■ PASSAGE PROVIDED
-=-=-

# Camelbak Skyline LR vs. USWE Ranger vs. ?



## zuuds (Jan 30, 2004)

I have an Evoc FR Enduro Blackline (16L) protector pack, which is fantastic for long rides where you need to carry a lot of water, spare tube, layers, etc. Although it's a "traditional" long and skinny bladder design, the wide hip strap and the back protector do a pretty good job of transferring the weight to my hips, like an internal frame backpacking pack. Nevertheless, I do feel a lot of the weight in my upper back, especially when the bladder is full.

For real short rides, I can get by with a water bottle and a few minimal supplies in a Dakine stealth hip pack.

I'm looking for something in between these two systems for mid range rides, such as the Skyline LR or USWE Ranger, for the times when the EVOC is too much and the Dakine is not enough. I've seen this thread which has a lot of good info on this subject. Any further thoughts on the USWE vs. Skyline, or other options to consider?


----------



## JNKER (Feb 19, 2016)

-=-=-

■ CHALLENGE
From the forum thread on hydration packs, reproduce the part that opens with the words "I have an Evoc" and closes with "options to consider?".

[Rows of pointing data]

-=-=-

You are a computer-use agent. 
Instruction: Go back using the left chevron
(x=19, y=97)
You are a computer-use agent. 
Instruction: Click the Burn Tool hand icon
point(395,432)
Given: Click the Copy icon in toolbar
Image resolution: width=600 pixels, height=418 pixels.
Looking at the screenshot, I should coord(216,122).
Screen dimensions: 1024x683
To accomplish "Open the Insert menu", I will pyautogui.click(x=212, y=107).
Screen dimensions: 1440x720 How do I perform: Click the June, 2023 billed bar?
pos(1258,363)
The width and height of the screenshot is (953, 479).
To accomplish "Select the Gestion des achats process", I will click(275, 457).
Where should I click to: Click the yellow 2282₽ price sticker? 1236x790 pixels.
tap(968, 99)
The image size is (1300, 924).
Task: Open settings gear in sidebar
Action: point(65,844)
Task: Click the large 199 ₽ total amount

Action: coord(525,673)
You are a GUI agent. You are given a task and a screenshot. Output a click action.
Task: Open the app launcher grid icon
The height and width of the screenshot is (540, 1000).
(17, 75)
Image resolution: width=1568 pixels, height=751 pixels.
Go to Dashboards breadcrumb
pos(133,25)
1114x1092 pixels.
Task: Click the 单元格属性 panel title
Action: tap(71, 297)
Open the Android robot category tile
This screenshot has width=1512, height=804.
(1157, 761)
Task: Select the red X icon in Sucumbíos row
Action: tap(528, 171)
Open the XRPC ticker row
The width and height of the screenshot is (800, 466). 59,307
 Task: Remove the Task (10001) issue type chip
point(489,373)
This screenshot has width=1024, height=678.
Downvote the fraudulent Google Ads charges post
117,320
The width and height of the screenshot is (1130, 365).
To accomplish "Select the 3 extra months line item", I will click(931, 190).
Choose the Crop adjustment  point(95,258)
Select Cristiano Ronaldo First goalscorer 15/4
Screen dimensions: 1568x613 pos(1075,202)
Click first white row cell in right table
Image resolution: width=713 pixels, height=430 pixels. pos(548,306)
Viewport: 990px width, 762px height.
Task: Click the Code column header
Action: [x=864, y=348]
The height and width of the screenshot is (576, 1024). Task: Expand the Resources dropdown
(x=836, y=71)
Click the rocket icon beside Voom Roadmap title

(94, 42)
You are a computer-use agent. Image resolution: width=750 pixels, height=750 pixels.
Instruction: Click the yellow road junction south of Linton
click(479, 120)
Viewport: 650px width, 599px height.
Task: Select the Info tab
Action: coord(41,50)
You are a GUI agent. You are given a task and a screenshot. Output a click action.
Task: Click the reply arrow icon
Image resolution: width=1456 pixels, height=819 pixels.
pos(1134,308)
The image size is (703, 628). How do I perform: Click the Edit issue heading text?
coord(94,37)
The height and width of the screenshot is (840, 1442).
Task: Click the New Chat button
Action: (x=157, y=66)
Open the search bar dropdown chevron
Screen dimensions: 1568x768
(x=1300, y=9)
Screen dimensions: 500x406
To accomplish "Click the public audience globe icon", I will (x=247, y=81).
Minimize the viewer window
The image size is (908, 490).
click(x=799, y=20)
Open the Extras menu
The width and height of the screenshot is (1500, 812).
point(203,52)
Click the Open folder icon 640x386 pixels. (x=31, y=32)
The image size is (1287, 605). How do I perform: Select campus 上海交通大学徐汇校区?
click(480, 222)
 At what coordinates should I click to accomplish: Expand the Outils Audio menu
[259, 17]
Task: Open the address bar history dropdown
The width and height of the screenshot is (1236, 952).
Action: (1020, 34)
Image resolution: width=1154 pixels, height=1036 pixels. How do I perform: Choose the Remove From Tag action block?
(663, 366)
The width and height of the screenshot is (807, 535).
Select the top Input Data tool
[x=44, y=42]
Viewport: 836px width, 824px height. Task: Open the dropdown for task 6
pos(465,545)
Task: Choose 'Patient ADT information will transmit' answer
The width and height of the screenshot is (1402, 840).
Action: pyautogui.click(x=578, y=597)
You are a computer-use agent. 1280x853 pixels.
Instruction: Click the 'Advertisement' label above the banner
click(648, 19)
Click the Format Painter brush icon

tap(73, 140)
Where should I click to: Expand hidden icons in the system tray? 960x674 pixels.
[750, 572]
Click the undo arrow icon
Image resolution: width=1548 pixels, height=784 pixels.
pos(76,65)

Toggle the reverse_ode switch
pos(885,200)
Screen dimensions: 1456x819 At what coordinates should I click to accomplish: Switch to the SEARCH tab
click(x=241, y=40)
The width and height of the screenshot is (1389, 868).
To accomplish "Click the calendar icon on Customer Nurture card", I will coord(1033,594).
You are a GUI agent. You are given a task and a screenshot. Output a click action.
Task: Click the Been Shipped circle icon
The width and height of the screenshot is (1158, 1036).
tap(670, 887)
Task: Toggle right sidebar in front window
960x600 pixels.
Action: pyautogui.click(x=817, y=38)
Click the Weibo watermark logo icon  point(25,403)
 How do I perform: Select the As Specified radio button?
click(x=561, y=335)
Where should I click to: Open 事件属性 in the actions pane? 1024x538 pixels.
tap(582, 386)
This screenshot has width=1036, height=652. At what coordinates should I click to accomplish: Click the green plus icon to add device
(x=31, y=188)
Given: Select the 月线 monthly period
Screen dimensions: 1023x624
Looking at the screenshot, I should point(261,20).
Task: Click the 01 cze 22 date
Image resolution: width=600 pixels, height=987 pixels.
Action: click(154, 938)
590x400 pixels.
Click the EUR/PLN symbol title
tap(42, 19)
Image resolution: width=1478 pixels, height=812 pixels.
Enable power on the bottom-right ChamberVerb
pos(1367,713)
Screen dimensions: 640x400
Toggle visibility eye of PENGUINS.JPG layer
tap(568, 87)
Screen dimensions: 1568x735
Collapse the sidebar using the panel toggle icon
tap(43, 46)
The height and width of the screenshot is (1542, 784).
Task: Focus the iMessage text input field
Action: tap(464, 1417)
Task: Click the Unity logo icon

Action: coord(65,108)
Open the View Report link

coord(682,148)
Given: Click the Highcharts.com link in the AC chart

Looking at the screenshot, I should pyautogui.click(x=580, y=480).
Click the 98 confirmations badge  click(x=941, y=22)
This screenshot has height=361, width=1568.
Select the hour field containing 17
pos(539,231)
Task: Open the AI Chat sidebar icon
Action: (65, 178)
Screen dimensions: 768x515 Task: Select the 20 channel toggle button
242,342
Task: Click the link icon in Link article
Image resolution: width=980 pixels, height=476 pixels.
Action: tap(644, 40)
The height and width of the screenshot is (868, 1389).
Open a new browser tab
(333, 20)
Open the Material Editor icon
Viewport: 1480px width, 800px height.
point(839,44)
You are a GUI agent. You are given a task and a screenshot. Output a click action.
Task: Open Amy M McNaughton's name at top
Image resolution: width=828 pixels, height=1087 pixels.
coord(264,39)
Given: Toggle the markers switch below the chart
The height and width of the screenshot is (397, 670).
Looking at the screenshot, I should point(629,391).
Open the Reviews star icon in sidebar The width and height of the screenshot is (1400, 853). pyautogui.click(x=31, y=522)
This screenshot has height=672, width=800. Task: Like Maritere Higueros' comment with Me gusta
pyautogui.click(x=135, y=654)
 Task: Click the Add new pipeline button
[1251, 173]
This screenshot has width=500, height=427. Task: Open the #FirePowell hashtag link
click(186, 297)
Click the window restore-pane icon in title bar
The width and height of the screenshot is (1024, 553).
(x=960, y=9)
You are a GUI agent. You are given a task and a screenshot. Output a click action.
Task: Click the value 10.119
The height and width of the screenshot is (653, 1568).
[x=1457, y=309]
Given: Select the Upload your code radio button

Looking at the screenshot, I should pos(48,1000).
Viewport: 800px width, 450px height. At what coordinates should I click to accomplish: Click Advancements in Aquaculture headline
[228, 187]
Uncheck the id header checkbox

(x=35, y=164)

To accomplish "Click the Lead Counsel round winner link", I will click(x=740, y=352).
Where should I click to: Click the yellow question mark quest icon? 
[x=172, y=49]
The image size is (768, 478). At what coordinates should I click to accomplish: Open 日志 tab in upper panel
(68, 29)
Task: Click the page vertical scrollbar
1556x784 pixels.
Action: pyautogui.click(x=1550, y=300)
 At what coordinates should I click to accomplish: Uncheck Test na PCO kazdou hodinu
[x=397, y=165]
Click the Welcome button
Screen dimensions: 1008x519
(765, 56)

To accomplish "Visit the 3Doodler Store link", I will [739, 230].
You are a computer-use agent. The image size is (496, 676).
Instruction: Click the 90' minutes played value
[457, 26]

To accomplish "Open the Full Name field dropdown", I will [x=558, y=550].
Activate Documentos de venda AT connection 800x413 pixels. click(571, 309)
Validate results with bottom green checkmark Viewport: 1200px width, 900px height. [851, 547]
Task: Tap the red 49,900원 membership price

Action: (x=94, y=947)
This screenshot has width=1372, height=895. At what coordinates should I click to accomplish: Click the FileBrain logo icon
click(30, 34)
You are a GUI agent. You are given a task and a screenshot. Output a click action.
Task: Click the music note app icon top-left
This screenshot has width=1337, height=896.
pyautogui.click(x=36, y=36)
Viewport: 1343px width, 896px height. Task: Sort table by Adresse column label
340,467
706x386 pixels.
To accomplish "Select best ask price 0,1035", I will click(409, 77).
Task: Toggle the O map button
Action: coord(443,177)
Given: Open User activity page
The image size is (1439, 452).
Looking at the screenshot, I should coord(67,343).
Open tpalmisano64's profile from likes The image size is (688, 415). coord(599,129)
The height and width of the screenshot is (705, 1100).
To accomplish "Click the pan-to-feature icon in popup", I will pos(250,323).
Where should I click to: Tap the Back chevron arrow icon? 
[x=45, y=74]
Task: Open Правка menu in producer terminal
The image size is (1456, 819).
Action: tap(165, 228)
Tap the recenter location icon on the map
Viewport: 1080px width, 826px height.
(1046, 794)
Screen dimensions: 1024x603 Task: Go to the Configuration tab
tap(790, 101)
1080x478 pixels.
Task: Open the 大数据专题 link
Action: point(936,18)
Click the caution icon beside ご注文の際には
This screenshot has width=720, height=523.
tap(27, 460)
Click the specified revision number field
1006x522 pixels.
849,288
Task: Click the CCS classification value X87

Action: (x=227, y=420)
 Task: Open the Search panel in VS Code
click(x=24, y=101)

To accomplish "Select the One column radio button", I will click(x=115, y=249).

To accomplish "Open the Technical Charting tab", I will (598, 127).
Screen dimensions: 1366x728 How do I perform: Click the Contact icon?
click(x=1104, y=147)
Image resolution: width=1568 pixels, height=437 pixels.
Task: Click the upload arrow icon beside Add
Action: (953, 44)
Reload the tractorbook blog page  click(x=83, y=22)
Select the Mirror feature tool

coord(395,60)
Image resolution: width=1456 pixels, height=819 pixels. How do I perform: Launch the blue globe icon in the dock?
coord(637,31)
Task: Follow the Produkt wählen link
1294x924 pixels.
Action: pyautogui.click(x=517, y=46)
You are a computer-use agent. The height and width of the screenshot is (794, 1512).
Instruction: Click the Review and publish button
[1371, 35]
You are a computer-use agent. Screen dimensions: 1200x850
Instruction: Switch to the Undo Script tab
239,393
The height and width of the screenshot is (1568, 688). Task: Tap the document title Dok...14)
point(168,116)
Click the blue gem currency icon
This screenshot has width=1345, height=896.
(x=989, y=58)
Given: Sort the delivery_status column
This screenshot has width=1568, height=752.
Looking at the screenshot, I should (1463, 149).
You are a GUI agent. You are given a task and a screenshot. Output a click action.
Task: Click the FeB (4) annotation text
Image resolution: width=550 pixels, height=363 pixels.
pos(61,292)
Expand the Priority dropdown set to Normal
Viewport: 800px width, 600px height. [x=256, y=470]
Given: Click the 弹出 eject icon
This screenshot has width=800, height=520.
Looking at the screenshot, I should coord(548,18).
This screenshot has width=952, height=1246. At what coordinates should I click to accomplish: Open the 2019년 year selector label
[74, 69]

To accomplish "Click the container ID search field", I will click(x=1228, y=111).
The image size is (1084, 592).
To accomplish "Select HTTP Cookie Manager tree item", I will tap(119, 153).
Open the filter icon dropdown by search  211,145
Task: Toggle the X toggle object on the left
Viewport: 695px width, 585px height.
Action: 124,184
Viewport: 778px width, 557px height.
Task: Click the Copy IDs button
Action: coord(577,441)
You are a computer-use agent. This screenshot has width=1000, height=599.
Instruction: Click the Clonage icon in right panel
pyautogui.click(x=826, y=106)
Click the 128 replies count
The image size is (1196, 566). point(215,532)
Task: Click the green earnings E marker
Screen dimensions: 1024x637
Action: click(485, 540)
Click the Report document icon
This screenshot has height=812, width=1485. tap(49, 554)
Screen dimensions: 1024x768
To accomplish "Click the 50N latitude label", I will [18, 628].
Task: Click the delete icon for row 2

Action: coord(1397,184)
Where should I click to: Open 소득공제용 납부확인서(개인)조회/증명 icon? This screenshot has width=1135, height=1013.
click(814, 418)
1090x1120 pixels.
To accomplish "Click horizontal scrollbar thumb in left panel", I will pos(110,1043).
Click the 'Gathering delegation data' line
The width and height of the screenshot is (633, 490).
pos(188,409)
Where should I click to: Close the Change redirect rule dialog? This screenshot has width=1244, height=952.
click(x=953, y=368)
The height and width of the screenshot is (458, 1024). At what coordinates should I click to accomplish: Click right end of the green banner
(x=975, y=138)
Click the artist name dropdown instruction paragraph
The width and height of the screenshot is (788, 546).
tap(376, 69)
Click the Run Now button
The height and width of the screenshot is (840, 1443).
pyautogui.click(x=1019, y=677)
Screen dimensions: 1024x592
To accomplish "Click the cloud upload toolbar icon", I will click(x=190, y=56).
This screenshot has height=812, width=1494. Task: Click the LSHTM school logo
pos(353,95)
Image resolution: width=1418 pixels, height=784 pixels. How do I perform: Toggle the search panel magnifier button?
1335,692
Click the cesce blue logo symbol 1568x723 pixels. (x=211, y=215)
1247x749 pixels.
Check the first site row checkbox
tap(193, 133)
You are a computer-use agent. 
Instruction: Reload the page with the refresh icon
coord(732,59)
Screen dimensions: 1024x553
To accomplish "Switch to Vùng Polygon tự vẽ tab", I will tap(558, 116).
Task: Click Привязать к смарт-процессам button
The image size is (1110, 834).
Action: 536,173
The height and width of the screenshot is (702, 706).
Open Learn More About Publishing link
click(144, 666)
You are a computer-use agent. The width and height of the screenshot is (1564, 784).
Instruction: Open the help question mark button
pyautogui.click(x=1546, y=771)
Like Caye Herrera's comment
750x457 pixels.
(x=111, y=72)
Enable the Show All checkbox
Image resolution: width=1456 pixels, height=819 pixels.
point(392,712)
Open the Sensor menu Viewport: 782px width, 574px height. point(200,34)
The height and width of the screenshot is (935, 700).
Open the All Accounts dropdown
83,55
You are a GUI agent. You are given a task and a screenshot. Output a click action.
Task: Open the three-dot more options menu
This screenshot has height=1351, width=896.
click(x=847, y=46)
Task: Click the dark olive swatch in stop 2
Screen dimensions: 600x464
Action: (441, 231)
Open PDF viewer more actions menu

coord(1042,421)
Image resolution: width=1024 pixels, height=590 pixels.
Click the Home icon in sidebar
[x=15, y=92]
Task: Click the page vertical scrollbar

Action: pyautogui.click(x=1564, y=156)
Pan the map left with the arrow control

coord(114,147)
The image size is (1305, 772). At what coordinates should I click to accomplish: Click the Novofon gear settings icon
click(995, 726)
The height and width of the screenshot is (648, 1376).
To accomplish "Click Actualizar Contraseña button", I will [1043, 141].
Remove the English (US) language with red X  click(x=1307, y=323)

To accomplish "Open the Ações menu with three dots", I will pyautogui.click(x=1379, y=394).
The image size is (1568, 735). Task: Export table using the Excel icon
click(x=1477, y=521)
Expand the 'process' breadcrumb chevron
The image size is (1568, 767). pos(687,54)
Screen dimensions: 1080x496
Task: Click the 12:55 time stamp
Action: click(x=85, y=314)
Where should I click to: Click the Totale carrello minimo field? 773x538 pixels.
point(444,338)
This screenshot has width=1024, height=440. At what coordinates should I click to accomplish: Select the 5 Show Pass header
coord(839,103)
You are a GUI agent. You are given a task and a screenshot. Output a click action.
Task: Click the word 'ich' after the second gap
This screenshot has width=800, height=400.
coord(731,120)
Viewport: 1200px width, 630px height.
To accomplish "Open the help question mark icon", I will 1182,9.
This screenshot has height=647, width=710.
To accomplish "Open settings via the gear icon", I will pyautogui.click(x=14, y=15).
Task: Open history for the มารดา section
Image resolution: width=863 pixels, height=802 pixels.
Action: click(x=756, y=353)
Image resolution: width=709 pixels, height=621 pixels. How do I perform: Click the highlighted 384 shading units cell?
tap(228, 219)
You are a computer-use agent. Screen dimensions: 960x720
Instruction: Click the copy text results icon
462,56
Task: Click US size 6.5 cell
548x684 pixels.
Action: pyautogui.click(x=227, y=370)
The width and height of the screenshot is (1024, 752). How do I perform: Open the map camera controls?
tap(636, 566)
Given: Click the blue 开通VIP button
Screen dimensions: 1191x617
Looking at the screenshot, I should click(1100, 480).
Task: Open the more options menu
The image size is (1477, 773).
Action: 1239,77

-=-=-

■ RESULT OF THE EXERCISE
I have an Evoc FR Enduro Blackline (16L) protector pack, which is fantastic for long rides where you need to carry a lot of water, spare tube, layers, etc. Although it's a "traditional" long and skinny bladder design, the wide hip strap and the back protector do a pretty good job of transferring the weight to my hips, like an internal frame backpacking pack. Nevertheless, I do feel a lot of the weight in my upper back, especially when the bladder is full.

For real short rides, I can get by with a water bottle and a few minimal supplies in a Dakine stealth hip pack.

I'm looking for something in between these two systems for mid range rides, such as the Skyline LR or USWE Ranger, for the times when the EVOC is too much and the Dakine is not enough. I've seen this thread which has a lot of good info on this subject. Any further thoughts on the USWE vs. Skyline, or other options to consider?